[Entries for locating words and elements]
+-------+
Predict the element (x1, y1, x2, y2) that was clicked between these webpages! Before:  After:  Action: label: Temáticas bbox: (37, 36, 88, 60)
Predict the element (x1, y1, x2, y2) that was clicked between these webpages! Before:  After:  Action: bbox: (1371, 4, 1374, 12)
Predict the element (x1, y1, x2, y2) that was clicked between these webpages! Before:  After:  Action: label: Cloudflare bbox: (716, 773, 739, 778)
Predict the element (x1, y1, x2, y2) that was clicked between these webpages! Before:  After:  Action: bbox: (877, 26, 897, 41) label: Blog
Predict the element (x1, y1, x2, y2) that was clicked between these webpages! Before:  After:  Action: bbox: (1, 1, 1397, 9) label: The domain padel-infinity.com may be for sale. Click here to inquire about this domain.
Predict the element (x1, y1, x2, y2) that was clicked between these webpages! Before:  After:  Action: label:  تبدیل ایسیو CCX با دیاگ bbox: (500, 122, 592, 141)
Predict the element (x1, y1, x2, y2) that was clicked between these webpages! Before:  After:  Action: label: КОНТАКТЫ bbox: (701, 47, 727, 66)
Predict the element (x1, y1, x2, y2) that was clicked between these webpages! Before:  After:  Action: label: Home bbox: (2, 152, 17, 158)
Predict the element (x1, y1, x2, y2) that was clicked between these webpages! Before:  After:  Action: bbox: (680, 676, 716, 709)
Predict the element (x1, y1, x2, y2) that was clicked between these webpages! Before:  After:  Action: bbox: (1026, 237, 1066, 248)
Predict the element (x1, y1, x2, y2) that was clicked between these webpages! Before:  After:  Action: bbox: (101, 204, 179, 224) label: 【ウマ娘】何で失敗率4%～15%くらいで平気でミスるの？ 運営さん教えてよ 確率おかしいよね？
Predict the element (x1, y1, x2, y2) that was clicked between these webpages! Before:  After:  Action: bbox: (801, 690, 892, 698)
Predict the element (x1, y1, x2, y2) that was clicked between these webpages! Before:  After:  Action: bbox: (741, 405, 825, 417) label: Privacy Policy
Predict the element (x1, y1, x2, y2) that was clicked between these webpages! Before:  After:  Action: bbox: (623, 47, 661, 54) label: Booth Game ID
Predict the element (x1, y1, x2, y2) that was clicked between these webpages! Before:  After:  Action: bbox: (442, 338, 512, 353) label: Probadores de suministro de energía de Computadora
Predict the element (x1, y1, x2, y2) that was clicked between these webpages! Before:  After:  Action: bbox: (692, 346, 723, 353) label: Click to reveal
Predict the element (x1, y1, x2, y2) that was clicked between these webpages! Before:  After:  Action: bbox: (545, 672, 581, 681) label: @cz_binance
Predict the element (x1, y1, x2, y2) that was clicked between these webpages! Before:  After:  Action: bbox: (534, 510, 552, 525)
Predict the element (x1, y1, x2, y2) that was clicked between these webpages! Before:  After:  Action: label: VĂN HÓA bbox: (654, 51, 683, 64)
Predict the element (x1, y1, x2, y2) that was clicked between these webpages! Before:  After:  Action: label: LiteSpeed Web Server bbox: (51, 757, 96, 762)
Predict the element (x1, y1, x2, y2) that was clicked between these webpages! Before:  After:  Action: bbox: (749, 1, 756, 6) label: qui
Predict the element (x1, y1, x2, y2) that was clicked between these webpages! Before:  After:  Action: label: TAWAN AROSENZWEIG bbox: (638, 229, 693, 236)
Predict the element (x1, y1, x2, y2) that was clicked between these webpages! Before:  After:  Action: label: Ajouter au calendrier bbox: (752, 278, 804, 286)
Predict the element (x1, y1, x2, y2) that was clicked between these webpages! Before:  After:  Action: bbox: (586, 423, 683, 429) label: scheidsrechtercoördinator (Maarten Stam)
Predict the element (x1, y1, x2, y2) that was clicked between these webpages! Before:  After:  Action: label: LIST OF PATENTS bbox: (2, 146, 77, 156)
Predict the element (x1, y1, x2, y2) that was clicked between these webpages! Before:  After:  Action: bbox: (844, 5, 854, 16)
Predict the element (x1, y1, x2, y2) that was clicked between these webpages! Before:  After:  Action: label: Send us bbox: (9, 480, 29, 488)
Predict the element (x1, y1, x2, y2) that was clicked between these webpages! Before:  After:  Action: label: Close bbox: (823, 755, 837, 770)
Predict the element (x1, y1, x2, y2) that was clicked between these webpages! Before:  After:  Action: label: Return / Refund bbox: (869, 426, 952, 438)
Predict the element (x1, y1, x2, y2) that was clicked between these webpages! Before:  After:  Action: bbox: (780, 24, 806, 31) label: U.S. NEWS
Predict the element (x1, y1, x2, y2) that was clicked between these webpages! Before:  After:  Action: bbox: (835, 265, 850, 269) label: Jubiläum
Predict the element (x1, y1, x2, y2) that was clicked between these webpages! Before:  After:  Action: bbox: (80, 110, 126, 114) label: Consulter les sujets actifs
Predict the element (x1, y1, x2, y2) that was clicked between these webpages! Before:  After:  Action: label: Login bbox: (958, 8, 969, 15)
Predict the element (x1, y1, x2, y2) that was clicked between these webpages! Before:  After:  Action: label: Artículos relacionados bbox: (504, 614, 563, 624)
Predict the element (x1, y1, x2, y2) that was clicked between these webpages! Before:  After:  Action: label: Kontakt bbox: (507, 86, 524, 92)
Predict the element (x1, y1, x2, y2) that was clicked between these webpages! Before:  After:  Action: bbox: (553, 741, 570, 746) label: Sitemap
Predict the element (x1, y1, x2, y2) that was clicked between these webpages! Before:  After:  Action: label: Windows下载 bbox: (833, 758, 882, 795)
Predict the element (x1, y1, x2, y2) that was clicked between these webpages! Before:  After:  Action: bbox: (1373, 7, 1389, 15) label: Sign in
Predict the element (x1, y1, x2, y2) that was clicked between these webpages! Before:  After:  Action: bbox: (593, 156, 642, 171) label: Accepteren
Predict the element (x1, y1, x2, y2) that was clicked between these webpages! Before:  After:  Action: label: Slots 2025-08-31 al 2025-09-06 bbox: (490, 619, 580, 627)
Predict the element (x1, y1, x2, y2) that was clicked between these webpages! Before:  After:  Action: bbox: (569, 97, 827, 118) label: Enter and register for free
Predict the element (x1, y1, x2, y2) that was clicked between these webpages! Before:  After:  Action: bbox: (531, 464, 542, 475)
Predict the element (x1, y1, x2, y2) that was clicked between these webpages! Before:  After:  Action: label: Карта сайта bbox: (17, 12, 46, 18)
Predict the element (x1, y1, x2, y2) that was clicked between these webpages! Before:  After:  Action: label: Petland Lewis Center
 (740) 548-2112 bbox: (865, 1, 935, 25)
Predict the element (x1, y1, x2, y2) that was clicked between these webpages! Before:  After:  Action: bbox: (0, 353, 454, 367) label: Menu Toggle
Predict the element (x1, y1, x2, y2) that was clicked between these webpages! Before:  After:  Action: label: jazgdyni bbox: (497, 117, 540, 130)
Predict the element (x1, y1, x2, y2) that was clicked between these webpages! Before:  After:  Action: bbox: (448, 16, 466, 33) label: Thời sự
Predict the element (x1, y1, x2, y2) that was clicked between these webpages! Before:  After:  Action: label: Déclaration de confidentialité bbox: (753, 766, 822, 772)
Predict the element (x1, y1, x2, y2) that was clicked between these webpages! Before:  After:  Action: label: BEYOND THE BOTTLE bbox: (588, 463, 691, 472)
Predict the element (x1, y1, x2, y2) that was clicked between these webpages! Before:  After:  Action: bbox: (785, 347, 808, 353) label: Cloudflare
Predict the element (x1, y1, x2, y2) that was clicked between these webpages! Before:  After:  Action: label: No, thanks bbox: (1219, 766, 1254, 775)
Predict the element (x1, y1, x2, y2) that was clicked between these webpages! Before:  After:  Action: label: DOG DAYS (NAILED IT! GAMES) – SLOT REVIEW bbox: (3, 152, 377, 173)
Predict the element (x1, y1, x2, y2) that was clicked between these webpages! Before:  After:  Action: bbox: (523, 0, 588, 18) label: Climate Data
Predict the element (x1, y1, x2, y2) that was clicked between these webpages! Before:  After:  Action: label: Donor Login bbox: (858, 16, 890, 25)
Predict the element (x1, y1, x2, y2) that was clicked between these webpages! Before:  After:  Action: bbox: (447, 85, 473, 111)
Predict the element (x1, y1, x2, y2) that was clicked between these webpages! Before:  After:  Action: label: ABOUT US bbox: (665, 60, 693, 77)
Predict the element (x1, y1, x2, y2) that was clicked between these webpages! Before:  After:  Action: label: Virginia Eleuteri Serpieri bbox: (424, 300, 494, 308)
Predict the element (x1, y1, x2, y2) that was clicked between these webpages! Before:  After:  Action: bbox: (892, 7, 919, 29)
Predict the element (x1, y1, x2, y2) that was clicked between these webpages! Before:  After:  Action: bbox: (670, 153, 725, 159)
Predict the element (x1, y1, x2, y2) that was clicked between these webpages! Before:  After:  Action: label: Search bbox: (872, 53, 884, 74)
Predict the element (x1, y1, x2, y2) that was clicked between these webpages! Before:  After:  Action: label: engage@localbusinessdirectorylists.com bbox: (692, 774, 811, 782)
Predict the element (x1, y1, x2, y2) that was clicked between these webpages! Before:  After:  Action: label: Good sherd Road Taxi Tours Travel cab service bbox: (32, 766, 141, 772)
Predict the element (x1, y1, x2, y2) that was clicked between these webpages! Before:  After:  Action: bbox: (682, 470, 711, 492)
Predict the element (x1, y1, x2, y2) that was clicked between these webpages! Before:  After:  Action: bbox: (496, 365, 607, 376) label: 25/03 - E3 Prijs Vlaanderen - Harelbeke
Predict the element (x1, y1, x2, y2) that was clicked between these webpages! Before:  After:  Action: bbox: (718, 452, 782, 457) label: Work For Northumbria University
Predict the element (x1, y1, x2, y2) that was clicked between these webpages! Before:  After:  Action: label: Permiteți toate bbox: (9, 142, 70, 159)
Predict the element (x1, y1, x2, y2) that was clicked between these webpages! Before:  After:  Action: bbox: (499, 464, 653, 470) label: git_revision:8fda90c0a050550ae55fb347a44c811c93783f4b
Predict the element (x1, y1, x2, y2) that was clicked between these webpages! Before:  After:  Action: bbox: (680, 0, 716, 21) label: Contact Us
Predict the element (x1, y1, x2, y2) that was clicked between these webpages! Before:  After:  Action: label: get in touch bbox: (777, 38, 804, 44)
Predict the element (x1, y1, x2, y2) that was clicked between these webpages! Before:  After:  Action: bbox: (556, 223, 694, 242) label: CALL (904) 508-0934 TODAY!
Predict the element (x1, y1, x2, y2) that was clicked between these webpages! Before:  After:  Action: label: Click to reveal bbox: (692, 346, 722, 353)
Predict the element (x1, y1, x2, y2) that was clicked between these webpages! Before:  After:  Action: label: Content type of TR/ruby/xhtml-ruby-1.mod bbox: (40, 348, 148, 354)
+-------+
» WHAT THE TASK REQUIRES: Change "webpages" to "pages" in the items from the first one up to and including the line containing "4, 1374, 12)", keeping everything else the same.

» OUTPUT FOR THIS TASK:
Predict the element (x1, y1, x2, y2) that was clicked between these pages! Before:  After:  Action: label: Temáticas bbox: (37, 36, 88, 60)
Predict the element (x1, y1, x2, y2) that was clicked between these pages! Before:  After:  Action: bbox: (1371, 4, 1374, 12)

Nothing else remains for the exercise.